On the other hand, the central bank reiterated that monetary policy is to address the aggregate demand and it is not appropriate to rely on large expansion of the money and credit to address structural issues, especially given an already large and fast growing stock of money and credit. It also pointed out that the targeted RRR cuts can't be used as a long-term tool.

On risks and challenges, the central bank emphasized fast rising debt levels and the ensuing financial risks, and said structural adjustment and reform are challenging tasks.

Under financial institution reform, the central bank emphasized to deepen the China Development Bank reform, and to support the "shantytown" redevelopment program and urban infrastructure construction.

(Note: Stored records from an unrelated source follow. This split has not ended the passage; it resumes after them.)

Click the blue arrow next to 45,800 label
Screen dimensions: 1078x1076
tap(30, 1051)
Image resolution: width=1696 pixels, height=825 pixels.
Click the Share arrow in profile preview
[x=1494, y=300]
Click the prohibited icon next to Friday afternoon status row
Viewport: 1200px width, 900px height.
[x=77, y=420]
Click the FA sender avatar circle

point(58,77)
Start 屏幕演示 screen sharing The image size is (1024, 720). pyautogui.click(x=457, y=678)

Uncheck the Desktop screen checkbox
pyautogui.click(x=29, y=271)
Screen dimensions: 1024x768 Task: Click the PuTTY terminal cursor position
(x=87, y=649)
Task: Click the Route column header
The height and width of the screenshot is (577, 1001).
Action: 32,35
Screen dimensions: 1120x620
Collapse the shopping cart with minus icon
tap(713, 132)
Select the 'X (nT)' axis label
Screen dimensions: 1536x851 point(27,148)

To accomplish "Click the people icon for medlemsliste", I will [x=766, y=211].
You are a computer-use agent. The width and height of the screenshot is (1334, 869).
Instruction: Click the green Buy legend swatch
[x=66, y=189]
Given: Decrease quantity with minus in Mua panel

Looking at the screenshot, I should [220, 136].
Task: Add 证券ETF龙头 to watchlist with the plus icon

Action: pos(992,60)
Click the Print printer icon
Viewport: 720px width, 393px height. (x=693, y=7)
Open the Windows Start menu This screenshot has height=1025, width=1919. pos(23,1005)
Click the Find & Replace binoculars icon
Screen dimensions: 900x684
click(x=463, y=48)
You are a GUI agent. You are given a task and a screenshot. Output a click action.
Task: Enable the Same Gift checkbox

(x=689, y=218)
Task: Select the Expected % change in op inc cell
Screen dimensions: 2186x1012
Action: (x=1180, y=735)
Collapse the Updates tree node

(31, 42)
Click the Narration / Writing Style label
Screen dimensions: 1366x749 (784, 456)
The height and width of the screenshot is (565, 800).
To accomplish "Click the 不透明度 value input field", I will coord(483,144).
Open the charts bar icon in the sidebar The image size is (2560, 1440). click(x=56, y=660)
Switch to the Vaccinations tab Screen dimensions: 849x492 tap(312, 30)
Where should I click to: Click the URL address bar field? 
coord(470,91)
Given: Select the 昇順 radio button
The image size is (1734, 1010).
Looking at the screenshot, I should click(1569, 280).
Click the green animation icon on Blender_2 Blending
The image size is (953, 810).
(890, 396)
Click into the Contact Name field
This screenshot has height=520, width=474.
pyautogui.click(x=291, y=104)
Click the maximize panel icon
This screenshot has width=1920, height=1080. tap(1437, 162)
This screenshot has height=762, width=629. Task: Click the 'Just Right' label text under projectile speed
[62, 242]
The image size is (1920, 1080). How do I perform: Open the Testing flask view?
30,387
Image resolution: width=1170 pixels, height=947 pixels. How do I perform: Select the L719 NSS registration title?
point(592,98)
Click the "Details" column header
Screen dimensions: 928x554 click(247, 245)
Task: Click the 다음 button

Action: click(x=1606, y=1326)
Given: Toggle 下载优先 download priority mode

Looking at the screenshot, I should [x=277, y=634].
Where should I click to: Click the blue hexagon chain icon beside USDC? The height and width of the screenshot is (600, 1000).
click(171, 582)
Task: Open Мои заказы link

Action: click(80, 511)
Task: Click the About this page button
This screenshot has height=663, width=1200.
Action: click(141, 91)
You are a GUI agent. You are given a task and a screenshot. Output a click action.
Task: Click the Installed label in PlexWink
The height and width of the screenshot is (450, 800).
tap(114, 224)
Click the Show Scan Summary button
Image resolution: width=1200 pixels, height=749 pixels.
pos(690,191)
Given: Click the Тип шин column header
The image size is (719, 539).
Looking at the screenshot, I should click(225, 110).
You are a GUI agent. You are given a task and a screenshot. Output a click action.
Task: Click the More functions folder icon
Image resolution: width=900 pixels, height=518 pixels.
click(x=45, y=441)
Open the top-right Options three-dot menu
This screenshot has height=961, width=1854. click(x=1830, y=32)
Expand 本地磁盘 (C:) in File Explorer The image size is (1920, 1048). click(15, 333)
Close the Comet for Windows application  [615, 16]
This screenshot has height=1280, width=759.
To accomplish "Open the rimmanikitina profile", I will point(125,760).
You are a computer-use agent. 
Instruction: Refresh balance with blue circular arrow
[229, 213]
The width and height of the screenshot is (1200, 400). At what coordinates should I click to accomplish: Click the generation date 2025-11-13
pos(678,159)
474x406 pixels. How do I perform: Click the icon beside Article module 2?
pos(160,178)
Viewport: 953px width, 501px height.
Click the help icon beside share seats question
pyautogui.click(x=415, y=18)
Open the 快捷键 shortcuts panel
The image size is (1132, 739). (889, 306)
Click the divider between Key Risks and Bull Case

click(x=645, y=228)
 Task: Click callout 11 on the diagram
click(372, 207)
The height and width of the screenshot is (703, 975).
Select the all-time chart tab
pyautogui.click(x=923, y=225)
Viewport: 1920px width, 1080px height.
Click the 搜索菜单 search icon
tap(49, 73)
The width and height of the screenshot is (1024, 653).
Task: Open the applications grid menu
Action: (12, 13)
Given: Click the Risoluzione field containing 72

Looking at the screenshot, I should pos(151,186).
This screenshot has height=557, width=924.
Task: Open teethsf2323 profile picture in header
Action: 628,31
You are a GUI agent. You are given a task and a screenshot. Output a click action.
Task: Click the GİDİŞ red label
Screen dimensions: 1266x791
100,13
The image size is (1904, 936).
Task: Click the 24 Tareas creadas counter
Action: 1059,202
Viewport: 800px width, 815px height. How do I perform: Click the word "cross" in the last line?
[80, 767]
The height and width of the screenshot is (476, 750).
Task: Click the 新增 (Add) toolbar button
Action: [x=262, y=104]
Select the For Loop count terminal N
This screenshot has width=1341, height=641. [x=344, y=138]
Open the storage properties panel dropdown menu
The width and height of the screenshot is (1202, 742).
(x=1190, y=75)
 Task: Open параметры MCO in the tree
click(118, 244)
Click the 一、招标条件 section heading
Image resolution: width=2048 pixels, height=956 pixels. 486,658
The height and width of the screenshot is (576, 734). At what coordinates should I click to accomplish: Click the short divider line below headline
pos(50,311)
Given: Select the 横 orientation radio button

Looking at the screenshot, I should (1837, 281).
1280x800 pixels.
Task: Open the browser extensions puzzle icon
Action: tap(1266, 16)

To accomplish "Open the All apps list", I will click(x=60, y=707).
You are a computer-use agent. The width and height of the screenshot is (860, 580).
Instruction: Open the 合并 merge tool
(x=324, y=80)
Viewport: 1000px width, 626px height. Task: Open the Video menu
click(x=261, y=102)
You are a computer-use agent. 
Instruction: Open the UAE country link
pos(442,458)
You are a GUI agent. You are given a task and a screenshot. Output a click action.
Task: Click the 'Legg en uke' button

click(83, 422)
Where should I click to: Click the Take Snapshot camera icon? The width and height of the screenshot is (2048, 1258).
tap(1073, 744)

The more neutral second-quarter monetary policy report does not change our view on the monetary policy outlook. We've been highlighting since May that the central bank is resisting more broad-based easing and has gained increasing independence.

The rebound in June activities, upside surprises in the July Purchasing Managers' Indexes, and strong money and credit number reduced the need for further significant easing. That said, we expect more easing measures to come because President Xi Jinping reiterated the importance of the economy growing at a certain pace and Premier Li Keqiang remains concerned about downside risks to growth and keen to maintain an 7.5 percent growth.

In July, more banks were offering mortgages at a discount (a 5 percent discount to the benchmark versus a premium of 5-10 percent previously). The central bank also has offered relending facilities and pledged supplementary loans (PSLs) at low rates (4-5 percent compared with the 6 percent benchmark lending rate) to select local and policy banks.

We continue to expect the central bank to maintain an easing to neutral bias in the interbank market. Lowering financing costs remains a top policy priority in the second half. We think its focus is to guide down medium-term interest rates through various new policy tools (relending and PSL) or targeted interest rate cuts.

Reflecting the above, we maintain our forecast of two interest rate cuts in the second half. More fundamentally, we think broad-based rate cuts are probably a better policy for China's deleveraging given the necessary structural reforms will take time and involve bankruptcy and financial risks.

Given capital outflows, the probability of a system-wide RRR cut is rising.